# DIRECTION:
Render every line of the items below as a JSON list of strings, one string per line, leaving out any blank lines.

# RECORDS TO USE:
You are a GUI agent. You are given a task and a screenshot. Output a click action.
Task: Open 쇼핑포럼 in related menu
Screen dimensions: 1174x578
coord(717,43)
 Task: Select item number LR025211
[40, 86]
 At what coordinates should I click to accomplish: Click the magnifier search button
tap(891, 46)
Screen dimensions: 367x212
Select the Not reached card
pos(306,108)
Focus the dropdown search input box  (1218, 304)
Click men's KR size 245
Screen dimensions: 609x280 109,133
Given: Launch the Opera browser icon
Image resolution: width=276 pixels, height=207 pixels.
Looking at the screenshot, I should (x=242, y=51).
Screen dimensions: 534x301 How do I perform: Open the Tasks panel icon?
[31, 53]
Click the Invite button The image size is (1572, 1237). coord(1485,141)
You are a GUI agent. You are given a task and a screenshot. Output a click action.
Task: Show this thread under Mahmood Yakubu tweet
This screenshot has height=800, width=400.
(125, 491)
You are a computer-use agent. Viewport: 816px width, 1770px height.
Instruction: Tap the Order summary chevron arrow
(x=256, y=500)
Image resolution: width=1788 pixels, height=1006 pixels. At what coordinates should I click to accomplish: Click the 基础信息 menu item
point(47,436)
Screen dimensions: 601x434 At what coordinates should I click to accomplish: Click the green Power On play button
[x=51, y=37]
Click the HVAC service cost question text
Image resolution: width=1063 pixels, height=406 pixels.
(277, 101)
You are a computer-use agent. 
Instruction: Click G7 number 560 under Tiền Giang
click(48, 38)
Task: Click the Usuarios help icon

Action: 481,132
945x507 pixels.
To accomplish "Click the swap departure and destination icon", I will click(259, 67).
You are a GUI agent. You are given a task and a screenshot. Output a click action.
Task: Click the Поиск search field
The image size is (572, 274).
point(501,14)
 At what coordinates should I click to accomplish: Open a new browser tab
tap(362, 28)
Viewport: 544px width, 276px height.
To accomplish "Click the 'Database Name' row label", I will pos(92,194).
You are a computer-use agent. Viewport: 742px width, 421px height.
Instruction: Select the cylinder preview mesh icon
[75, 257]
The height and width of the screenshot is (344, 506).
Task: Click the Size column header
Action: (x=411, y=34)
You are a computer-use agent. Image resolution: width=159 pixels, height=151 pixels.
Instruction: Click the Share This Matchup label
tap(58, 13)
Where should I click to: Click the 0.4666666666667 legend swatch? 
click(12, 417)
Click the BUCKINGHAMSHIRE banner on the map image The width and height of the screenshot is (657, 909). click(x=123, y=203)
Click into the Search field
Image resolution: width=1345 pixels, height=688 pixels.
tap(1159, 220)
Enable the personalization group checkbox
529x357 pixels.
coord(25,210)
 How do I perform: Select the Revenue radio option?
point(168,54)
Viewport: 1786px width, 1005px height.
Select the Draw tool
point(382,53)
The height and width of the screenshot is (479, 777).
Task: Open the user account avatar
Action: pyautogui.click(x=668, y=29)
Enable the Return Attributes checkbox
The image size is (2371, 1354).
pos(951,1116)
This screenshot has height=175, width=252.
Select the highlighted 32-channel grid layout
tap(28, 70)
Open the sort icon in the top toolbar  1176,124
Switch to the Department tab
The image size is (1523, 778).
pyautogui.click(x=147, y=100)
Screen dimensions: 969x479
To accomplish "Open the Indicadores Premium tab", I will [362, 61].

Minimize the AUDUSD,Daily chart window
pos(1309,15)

# ANSWER FOR THIS EXERCISE:
[
  "You are a GUI agent. You are given a task and a screenshot. Output a click action.",
  "Task: Open 쇼핑포럼 in related menu",
  "Screen dimensions: 1174x578",
  "coord(717,43)",
  " Task: Select item number LR025211",
  "[40, 86]",
  " At what coordinates should I click to accomplish: Click the magnifier search button",
  "tap(891, 46)",
  "Screen dimensions: 367x212",
  "Select the Not reached card",
  "pos(306,108)",
  "Focus the dropdown search input box  (1218, 304)",
  "Click men's KR size 245",
  "Screen dimensions: 609x280 109,133",
  "Given: Launch the Opera browser icon",
  "Image resolution: width=276 pixels, height=207 pixels.",
  "Looking at the screenshot, I should (x=242, y=51).",
  "Screen dimensions: 534x301 How do I perform: Open the Tasks panel icon?",
  "[31, 53]",
  "Click the Invite button The image size is (1572, 1237). coord(1485,141)",
  "You are a GUI agent. You are given a task and a screenshot. Output a click action.",
  "Task: Show this thread under Mahmood Yakubu tweet",
  "This screenshot has height=800, width=400.",
  "(125, 491)",
  "You are a computer-use agent. Viewport: 816px width, 1770px height.",
  "Instruction: Tap the Order summary chevron arrow",
  "(x=256, y=500)",
  "Image resolution: width=1788 pixels, height=1006 pixels. At what coordinates should I click to accomplish: Click the 基础信息 menu item",
  "point(47,436)",
  "Screen dimensions: 601x434 At what coordinates should I click to accomplish: Click the green Power On play button",
  "[x=51, y=37]",
  "Click the HVAC service cost question text",
  "Image resolution: width=1063 pixels, height=406 pixels.",
  "(277, 101)",
  "You are a computer-use agent. ",
  "Instruction: Click G7 number 560 under Tiền Giang",
  "click(48, 38)",
  "Task: Click the Usuarios help icon",
  "Action: 481,132",
  "945x507 pixels.",
  "To accomplish \"Click the swap departure and destination icon\", I will click(259, 67).",
  "You are a GUI agent. You are given a task and a screenshot. Output a click action.",
  "Task: Click the Поиск search field",
  "The image size is (572, 274).",
  "point(501,14)",
  " At what coordinates should I click to accomplish: Open a new browser tab",
  "tap(362, 28)",
  "Viewport: 544px width, 276px height.",
  "To accomplish \"Click the 'Database Name' row label\", I will pos(92,194).",
  "You are a computer-use agent. Viewport: 742px width, 421px height.",
  "Instruction: Select the cylinder preview mesh icon",
  "[75, 257]",
  "The height and width of the screenshot is (344, 506).",
  "Task: Click the Size column header",
  "Action: (x=411, y=34)",
  "You are a computer-use agent. Image resolution: width=159 pixels, height=151 pixels.",
  "Instruction: Click the Share This Matchup label",
  "tap(58, 13)",
  "Where should I click to: Click the 0.4666666666667 legend swatch? ",
  "click(12, 417)",
  "Click the BUCKINGHAMSHIRE banner on the map image The width and height of the screenshot is (657, 909). click(x=123, y=203)",
  "Click into the Search field",
  "Image resolution: width=1345 pixels, height=688 pixels.",
  "tap(1159, 220)",
  "Enable the personalization group checkbox",
  "529x357 pixels.",
  "coord(25,210)",
  " How do I perform: Select the Revenue radio option?",
  "point(168,54)",
  "Viewport: 1786px width, 1005px height.",
  "Select the Draw tool",
  "point(382,53)",
  "The height and width of the screenshot is (479, 777).",
  "Task: Open the user account avatar",
  "Action: pyautogui.click(x=668, y=29)",
  "Enable the Return Attributes checkbox",
  "The image size is (2371, 1354).",
  "pos(951,1116)",
  "This screenshot has height=175, width=252.",
  "Select the highlighted 32-channel grid layout",
  "tap(28, 70)",
  "Open the sort icon in the top toolbar  1176,124",
  "Switch to the Department tab",
  "The image size is (1523, 778).",
  "pyautogui.click(x=147, y=100)",
  "Screen dimensions: 969x479",
  "To accomplish \"Open the Indicadores Premium tab\", I will [362, 61].",
  "Minimize the AUDUSD,Daily chart window",
  "pos(1309,15)"
]